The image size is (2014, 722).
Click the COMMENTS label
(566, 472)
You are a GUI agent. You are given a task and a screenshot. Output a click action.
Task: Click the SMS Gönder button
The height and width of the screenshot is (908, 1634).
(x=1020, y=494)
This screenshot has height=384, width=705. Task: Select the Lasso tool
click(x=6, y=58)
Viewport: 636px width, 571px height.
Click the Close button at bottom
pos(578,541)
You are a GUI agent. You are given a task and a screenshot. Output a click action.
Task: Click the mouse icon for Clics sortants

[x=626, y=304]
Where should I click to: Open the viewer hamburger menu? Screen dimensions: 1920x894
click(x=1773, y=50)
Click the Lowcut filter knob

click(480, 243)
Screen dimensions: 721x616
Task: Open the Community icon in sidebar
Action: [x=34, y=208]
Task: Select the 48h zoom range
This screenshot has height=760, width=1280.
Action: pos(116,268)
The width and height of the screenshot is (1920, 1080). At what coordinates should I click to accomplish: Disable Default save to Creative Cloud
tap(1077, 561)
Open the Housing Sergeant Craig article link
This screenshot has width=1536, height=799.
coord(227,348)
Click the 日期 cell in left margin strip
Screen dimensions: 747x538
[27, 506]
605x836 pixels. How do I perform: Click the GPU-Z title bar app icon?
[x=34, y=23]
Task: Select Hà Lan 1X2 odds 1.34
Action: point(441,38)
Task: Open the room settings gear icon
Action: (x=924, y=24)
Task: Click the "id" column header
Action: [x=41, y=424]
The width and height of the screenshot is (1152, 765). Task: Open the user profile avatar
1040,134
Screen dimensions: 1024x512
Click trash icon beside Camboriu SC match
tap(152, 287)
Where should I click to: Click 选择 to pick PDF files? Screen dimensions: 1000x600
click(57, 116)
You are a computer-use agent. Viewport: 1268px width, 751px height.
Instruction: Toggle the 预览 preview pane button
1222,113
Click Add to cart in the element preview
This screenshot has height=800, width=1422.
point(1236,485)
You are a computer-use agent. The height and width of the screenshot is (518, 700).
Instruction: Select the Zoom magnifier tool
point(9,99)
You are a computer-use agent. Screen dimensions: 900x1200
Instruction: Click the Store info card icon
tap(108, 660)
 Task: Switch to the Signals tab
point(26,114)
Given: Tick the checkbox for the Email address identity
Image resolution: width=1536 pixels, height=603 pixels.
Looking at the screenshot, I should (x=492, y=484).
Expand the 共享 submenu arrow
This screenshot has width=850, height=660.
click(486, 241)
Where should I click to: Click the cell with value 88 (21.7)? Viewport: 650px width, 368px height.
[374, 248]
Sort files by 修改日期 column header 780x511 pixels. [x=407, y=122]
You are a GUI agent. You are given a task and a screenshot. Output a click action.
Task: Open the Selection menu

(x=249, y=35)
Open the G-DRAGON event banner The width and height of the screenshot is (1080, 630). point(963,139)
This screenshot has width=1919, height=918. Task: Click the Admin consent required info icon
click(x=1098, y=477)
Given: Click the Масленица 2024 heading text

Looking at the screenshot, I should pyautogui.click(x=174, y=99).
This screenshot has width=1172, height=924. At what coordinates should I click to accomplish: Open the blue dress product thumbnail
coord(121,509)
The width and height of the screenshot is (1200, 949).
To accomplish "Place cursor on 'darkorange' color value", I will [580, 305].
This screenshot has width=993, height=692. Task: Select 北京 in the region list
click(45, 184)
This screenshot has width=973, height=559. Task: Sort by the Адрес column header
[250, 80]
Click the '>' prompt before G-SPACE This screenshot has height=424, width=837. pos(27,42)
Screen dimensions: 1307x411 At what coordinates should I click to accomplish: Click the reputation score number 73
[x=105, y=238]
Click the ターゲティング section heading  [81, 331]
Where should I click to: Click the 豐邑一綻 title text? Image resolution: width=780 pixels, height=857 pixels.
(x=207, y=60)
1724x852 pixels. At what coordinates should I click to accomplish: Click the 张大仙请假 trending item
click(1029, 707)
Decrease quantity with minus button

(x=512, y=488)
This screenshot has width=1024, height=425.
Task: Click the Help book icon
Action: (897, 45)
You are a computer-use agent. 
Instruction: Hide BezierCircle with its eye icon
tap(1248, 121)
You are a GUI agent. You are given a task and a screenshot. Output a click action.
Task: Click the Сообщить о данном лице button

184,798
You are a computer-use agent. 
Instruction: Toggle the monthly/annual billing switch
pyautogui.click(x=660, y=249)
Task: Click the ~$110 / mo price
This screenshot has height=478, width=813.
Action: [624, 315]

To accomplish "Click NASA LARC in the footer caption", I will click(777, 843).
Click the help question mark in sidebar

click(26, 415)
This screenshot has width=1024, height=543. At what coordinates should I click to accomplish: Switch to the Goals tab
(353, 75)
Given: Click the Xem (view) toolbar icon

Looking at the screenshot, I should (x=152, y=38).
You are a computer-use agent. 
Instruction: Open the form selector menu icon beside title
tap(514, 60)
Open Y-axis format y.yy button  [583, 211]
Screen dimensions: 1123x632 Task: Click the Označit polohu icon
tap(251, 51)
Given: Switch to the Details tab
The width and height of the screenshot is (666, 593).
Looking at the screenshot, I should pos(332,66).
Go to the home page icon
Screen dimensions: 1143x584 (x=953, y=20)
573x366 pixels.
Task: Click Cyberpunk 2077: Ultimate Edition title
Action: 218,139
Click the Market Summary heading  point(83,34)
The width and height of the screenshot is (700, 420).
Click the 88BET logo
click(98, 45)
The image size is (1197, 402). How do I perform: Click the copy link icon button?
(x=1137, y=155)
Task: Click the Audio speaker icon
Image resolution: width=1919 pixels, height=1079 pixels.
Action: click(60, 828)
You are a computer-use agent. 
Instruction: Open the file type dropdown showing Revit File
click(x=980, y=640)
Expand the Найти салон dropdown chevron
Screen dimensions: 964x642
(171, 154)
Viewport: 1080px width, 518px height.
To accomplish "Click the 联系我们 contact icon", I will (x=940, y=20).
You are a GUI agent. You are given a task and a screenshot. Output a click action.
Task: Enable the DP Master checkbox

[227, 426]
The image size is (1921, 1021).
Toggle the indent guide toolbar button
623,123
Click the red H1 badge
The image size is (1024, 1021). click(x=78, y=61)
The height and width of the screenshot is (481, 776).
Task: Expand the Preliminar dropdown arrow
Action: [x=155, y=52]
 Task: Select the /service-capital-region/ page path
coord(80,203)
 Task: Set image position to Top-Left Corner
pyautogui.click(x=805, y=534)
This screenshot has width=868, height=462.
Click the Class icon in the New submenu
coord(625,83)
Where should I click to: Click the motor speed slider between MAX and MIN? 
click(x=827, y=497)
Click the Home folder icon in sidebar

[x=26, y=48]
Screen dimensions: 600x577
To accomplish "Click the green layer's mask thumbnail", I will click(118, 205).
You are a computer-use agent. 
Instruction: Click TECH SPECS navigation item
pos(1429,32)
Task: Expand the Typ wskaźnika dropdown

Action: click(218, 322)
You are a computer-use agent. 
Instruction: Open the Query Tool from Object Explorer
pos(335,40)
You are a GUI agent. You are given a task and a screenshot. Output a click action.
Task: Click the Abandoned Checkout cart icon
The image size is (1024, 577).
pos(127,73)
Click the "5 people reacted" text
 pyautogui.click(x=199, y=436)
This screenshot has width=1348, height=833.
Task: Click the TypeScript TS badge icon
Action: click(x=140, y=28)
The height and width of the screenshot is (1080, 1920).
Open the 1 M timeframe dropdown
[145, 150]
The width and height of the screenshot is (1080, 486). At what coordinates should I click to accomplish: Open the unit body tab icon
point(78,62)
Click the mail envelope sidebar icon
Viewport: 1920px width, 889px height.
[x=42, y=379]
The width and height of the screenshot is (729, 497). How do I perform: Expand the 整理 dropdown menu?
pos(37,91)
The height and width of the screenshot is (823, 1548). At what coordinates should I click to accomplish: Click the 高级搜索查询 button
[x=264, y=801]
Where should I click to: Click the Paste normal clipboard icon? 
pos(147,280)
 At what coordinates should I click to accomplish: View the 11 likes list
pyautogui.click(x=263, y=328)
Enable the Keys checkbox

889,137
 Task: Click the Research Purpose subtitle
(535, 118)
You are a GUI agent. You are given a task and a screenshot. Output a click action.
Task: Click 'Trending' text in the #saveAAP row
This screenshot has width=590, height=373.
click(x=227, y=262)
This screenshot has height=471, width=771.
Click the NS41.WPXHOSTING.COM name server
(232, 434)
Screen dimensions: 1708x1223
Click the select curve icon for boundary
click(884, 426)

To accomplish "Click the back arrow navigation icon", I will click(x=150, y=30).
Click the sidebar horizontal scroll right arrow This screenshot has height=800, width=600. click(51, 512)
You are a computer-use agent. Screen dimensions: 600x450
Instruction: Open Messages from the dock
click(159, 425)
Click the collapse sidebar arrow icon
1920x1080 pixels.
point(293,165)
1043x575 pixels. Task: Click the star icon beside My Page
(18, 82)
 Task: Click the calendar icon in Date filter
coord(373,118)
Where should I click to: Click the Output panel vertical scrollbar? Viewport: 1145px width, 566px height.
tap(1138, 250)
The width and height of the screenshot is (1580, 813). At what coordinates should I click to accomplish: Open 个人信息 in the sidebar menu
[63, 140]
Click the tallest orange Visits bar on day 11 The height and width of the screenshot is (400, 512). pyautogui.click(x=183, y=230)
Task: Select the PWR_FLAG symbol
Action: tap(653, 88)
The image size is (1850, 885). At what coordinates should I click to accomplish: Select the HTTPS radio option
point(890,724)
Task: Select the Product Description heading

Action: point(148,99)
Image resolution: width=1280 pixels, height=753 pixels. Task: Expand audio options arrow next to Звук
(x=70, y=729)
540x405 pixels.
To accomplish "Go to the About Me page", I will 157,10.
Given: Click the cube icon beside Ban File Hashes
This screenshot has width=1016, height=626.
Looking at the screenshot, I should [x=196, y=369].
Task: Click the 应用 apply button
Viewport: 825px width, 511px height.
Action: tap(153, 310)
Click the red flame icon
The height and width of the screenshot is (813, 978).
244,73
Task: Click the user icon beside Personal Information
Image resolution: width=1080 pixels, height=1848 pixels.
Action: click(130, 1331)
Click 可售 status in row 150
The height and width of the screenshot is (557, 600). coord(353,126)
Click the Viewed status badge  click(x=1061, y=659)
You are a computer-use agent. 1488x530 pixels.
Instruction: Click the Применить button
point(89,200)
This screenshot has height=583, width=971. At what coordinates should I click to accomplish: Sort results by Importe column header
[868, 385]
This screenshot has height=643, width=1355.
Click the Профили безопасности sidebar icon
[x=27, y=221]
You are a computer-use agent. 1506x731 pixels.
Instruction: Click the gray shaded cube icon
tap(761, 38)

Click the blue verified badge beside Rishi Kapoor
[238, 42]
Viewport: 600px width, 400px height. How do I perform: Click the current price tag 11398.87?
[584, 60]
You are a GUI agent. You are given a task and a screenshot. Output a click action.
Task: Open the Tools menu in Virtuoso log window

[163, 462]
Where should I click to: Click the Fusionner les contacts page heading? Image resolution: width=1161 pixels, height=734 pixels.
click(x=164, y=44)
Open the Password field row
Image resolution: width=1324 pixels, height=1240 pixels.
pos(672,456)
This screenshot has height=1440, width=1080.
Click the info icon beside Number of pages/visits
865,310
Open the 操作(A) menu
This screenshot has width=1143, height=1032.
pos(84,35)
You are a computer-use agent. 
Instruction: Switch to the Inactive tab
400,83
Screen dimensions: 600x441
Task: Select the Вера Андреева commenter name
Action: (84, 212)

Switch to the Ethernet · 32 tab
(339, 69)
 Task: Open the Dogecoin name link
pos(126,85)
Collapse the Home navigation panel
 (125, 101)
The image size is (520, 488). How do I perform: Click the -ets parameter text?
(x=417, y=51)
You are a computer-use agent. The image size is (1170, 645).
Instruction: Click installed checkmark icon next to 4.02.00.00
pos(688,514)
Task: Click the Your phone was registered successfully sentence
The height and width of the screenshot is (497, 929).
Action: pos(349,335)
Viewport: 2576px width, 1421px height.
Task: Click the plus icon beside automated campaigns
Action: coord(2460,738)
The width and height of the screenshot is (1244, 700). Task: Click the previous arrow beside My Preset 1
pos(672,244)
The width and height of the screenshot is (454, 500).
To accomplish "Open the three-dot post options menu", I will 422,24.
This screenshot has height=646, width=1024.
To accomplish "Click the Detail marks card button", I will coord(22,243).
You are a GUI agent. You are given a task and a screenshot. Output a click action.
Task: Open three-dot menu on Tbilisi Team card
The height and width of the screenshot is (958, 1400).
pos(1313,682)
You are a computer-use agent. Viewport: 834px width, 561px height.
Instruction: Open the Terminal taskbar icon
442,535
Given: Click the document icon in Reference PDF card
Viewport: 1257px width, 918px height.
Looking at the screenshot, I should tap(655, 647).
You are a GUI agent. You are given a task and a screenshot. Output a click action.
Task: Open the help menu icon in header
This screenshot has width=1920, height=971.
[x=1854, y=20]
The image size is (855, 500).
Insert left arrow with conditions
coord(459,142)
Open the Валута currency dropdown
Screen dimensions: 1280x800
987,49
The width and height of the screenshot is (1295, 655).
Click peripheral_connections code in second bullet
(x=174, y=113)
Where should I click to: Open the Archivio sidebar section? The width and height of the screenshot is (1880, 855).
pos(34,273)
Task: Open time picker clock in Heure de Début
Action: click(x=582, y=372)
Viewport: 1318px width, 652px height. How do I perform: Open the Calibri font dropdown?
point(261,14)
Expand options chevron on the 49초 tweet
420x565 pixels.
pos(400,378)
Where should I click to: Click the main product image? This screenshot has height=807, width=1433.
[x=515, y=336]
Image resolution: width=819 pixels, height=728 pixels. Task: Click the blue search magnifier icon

AIM OF THE EXERCISE: Give the number of lines above that hold the word "three", and nothing more.

ANSWER AREA: 2